Transfusion-Related Epstein-Barr Virus (EBV) Infection Among Stem Cell Transplant Recipients: a Retrospective Cohort Study In Children

In many countries, numerous steps are taken to minimize the risk of infection from transfused blood or blood products. While the risk of transfusion-related infections such as HIV and HCV has become exceedingly rare, the risk of transfusion transmitted infectious diseases for which testing is not currently performed continues to be a major concern. Any infectious agent with a blood phase has the potential to be transmitted by transfusion. Among these untested microbial agents is Epstein-Barr virus (EBV/HHV-4), which, in the transplant setting, may cause lymphoproliferative disease, a potentially fatal cancer.
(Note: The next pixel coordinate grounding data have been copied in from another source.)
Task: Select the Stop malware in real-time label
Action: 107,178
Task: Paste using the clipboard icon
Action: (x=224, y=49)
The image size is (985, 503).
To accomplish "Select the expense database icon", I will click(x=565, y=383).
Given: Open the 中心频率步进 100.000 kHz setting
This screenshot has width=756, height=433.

Pediatric patients who are EBV-seronegative at the time of transplant are at high risk for developing this disease upon EBV infection during the early post-transplant period.
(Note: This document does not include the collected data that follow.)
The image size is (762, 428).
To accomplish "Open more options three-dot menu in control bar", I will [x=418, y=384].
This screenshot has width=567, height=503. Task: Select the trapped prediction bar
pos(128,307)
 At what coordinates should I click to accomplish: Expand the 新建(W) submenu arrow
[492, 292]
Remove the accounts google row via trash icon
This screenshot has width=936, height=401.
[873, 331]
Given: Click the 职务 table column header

Given that blood products are routinely administered to stem cell (includes bone marrow and cord-blood) transplant patients, this study was initiated to examine the incidence of transfusion-related post-transplant EBV infection in children receiving a stem cell graft.

Patient charts were reviewed for: 1) the presence or absence of EBV antibodies (EBNA, VCA, EA) in pre-transplant sera from recipients and donors, 2) the incidence of post-transplant EBV infection (through PCR testing of recipients' blood), and 3) the characteristics of the children (age, sex, etc.) and their transfusion history.
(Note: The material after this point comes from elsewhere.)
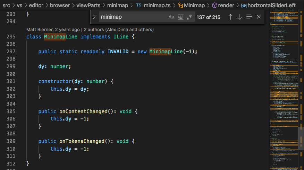Go to next match in find widget
This screenshot has width=304, height=170.
(x=240, y=17)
Ste-Justine Hospital records revealed a total of 488 stem cell grafts performed on 429 patients between 1993 and 2009. Among these patients, 42% (179) were girls and 58% (250) were boys. The mean and median age at transplantation was 9.1 years (SD=6.1) and 8.8 years (IQR:3.6-14.5), respectively. Transplantations were subdivided into 3 categories: autologous (32%), allogeneic-cord blood (27%), allogeneic-other (41%). The seroprevalence of EBV was 80% and 66% in recipients and donors, respectively. Our data indicate that 25% of naïve recipients (no antibodies before transplantation) developed EBV viremia (positive PCR in blood) within a median time of 73 days following transplantation. Transmission of EBV may have occurred through virus contained either in the transplanted bone marrow or in the transfused blood products. Interestingly, EBV infection occurred in 16% of naïve recipients following cord-blood transplantation (known to be EBV negative). Barring natural infection, which is possible but unlikely, this strongly points to blood products as the vehicle for transmission.

In view of the association between EBV and post-transplant lymphoproliferative disease, seen most often in patients who undergo primary EBV infection soon after transplant, the transmission of EBV via blood or blood products merits special consideration in further studies. Funding: FRSQ Grant #13904.

No relevant conflicts of interest to declare.